Comprehensive Analysis
A detailed look at Wemade Max's financial statements reveals a company with a stark contrast between its operational performance and its balance sheet health. On one hand, the company is struggling significantly with profitability. For the trailing twelve months, it reported a net loss of 29.62B KRW. This trend continued in recent quarters, with operating margins plunging to -30.4% in Q3 2025 and -50.3% in Q2 2025. These figures indicate that operating expenses are far outpacing revenues, preventing the company from achieving profitability despite impressive revenue growth.
The most significant red flag is the company's cash flow. Wemade Max is experiencing negative cash flow from operations, reporting an outflow of 7.68B KRW in the latest quarter. This means its core business operations are consuming cash rather than generating it. Consequently, its free cash flow, which is the cash left after paying for operating expenses and capital expenditures, is also deeply negative. This cash burn is a serious concern for long-term sustainability if the underlying profitability issues are not addressed.
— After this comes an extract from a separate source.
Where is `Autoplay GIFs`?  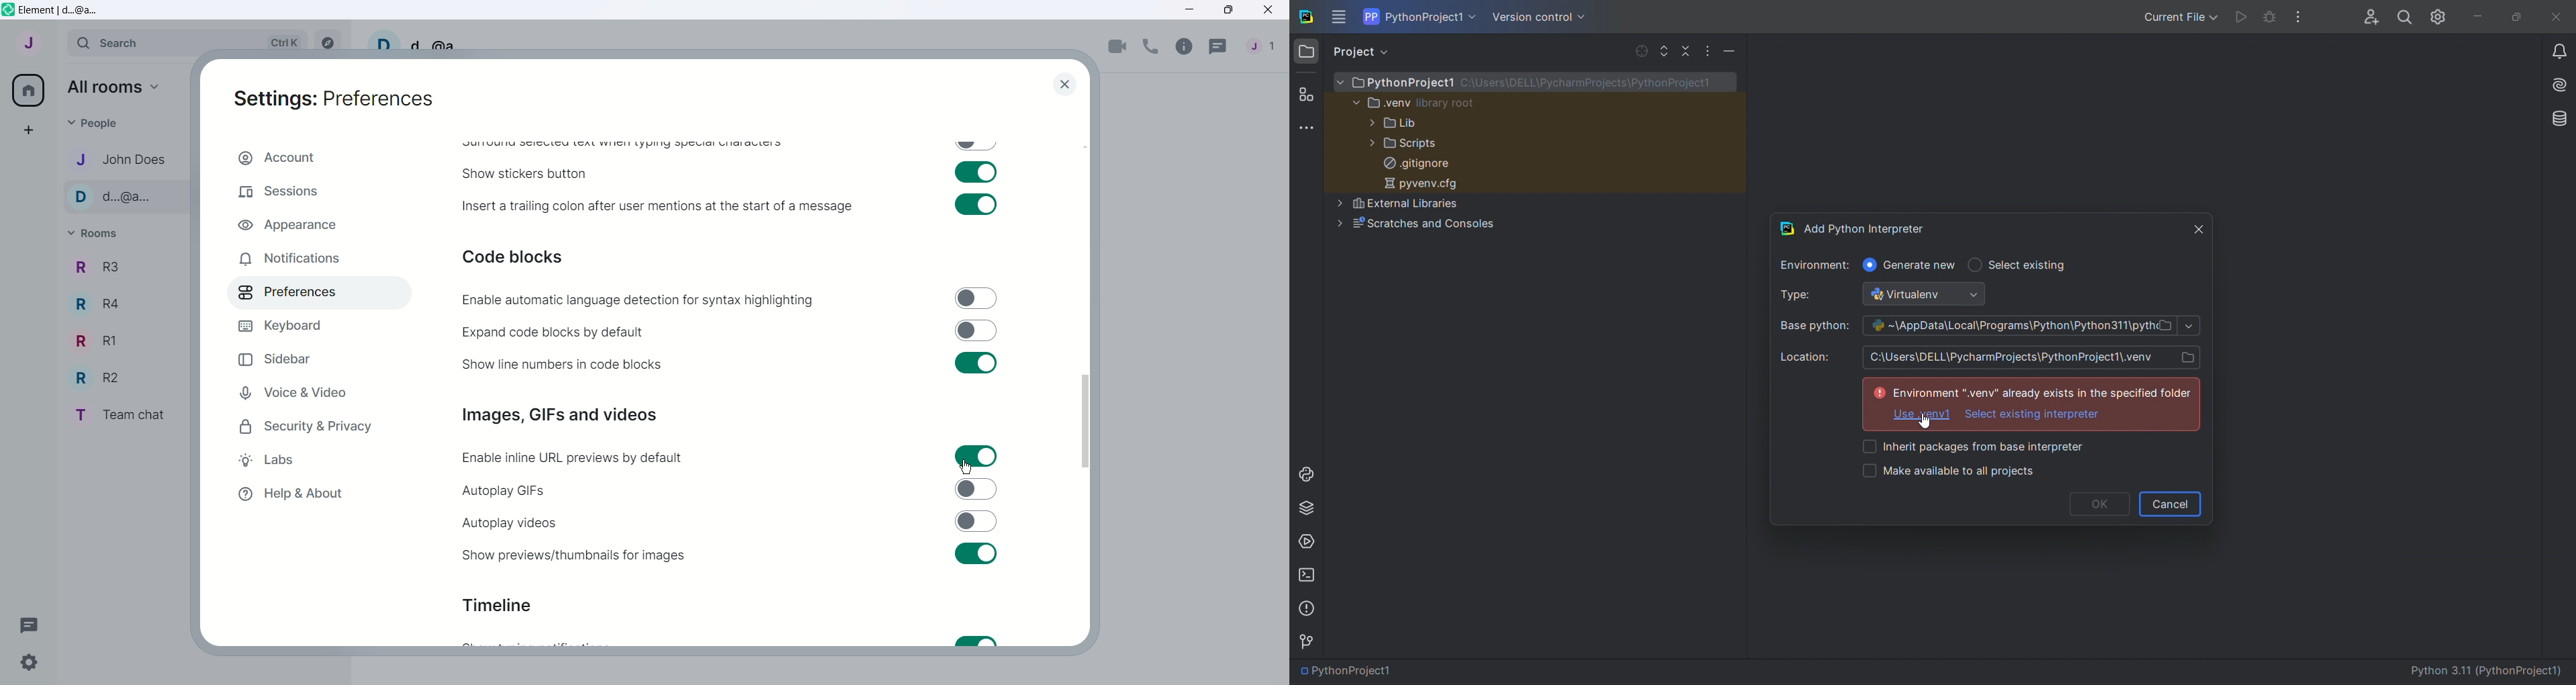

On the other hand, the company's balance sheet is a key strength. As of the latest quarter, its debt-to-equity ratio was a very low 0.07, and its current ratio stood at an exceptionally high 6.0. This indicates very low reliance on debt and ample liquid assets to cover short-term obligations. The company holds a substantial cash and short-term investments position of 149.03B KRW. While this financial cushion provides stability and time to turn operations around, it does not solve the fundamental problem of an unprofitable business model. The financial foundation is therefore risky; the strong balance sheet is being eroded by ongoing losses and cash burn from operations.